Question

In Exercises 71-82, find the domain of the function. $$f(t) = \\sqrt[3]{t + 4}$$

Answer

**step1 Understand the Concept of Domain**

The domain of a function refers to all possible values that the input variable (in this case, 't') can take, for which the function produces a real number as an output. In simpler terms, we need to find out what numbers 't' can be, so that the expression $$\sqrt[3]{t + 4}$$ makes sense as a real number.

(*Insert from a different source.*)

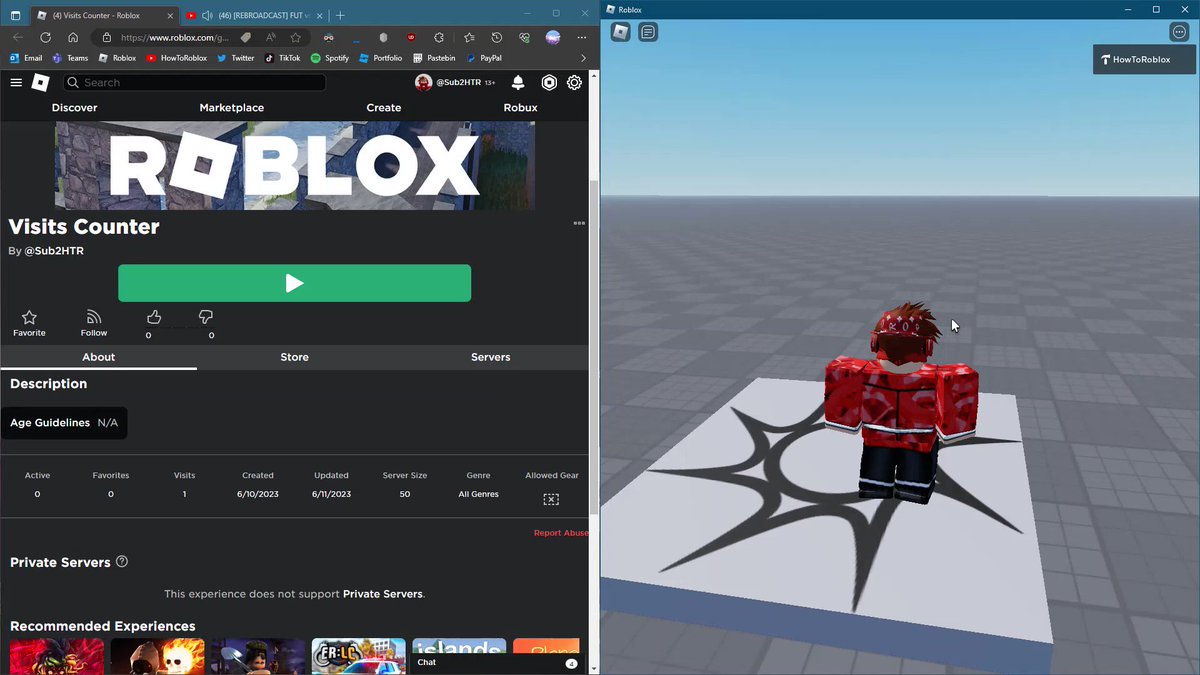Image resolution: width=1200 pixels, height=675 pixels.
Task: Open the experience options via the three dots
Action: point(579,223)
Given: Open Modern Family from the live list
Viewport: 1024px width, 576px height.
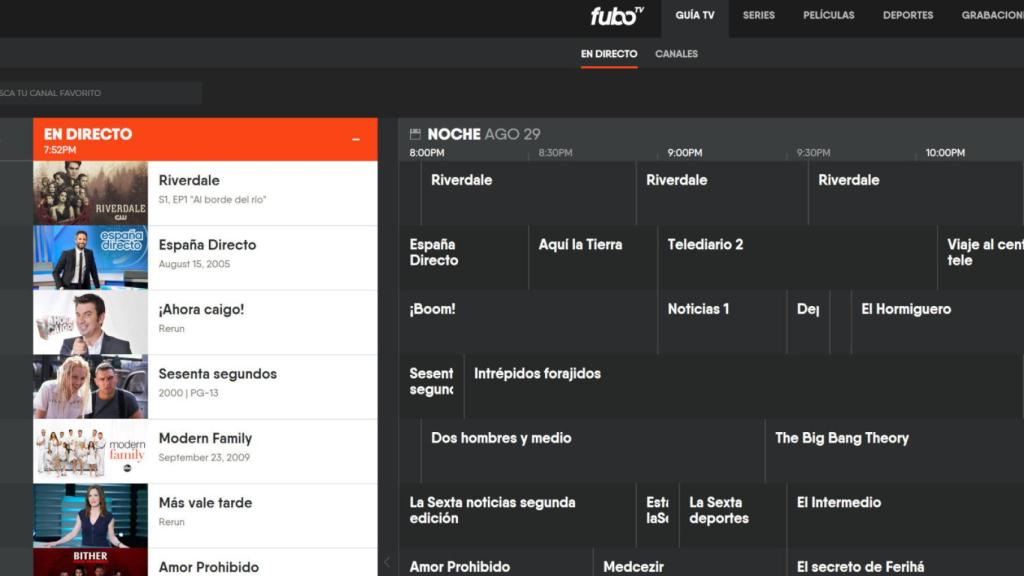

**step2 Analyze the Properties of Cube Roots**

The function involves a cube root, which is represented by the symbol $$\sqrt[3]{ \text{expression} }$$. An important property of cube roots is that they are defined for any real number. This means you can take the cube root of a positive number, a negative number, or zero, and the result will always be a real number.

For example:

$$\sqrt[3]{8} = 2$$

$$\sqrt[3]{-8} = -2$$

$$\sqrt[3]{0} = 0$$

Unlike square roots (or other even roots), where the number inside must be non-negative, there is no such restriction for cube roots.

**step3 Determine the Possible Values for the Expression Inside the Root**

In our function, the expression located inside the cube root is $$(t + 4)$$. Based on the properties discussed in the previous step, since the cube root can be applied to any real number, the expression $$(t + 4)$$ can take on any real value.

**step4 Determine the Domain of the Function**

Since the expression $$(t + 4)$$ can be any real number, it implies that 't' itself can also be any real number without causing the function to be undefined or produce a non-real result. There are no values of 't' that would make the expression $$(t + 4)$$ problematic for a cube root.

Therefore, the domain of the function $$f(t) = \sqrt[3]{t + 4}$$ is all real numbers.

In interval notation, this is represented as:

$$(-\infty, \infty)$$

In set-builder notation, this can be written as:

$$\{t \mid t \in \mathbb{R}\}$$